Items listed in a dataset:
====================

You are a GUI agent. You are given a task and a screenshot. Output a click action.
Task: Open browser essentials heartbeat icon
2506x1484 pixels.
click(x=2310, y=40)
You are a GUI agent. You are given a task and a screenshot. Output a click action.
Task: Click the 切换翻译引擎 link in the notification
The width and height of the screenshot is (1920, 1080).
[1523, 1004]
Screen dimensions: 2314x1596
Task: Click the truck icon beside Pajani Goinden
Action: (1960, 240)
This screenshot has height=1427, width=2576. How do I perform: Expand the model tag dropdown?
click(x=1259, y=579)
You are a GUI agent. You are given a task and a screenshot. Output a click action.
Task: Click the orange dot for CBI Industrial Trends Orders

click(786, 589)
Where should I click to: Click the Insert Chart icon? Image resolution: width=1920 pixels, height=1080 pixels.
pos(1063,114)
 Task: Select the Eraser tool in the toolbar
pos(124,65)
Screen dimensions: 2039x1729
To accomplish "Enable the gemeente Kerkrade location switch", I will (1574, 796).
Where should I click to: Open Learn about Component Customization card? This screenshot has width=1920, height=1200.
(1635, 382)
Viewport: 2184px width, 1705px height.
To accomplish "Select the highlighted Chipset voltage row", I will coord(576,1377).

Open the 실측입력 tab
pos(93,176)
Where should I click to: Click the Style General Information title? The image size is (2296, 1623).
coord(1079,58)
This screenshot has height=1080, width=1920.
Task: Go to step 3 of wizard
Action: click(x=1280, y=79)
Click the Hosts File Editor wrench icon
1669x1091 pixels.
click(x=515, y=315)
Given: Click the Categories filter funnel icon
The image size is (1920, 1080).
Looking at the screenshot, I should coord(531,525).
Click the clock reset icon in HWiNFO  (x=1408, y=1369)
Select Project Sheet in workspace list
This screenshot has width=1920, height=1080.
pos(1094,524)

====================

Exercise:
From the first line to the last, transcribe the data exactly.

Exercise result:
You are a GUI agent. You are given a task and a screenshot. Output a click action.
Task: Open browser essentials heartbeat icon
2506x1484 pixels.
click(x=2310, y=40)
You are a GUI agent. You are given a task and a screenshot. Output a click action.
Task: Click the 切换翻译引擎 link in the notification
The width and height of the screenshot is (1920, 1080).
[1523, 1004]
Screen dimensions: 2314x1596
Task: Click the truck icon beside Pajani Goinden
Action: (1960, 240)
This screenshot has height=1427, width=2576. How do I perform: Expand the model tag dropdown?
click(x=1259, y=579)
You are a GUI agent. You are given a task and a screenshot. Output a click action.
Task: Click the orange dot for CBI Industrial Trends Orders

click(786, 589)
Where should I click to: Click the Insert Chart icon? Image resolution: width=1920 pixels, height=1080 pixels.
pos(1063,114)
 Task: Select the Eraser tool in the toolbar
pos(124,65)
Screen dimensions: 2039x1729
To accomplish "Enable the gemeente Kerkrade location switch", I will (1574, 796).
Where should I click to: Open Learn about Component Customization card? This screenshot has width=1920, height=1200.
(1635, 382)
Viewport: 2184px width, 1705px height.
To accomplish "Select the highlighted Chipset voltage row", I will coord(576,1377).

Open the 실측입력 tab
pos(93,176)
Where should I click to: Click the Style General Information title? The image size is (2296, 1623).
coord(1079,58)
This screenshot has height=1080, width=1920.
Task: Go to step 3 of wizard
Action: click(x=1280, y=79)
Click the Hosts File Editor wrench icon
1669x1091 pixels.
click(x=515, y=315)
Given: Click the Categories filter funnel icon
The image size is (1920, 1080).
Looking at the screenshot, I should coord(531,525).
Click the clock reset icon in HWiNFO  (x=1408, y=1369)
Select Project Sheet in workspace list
This screenshot has width=1920, height=1080.
pos(1094,524)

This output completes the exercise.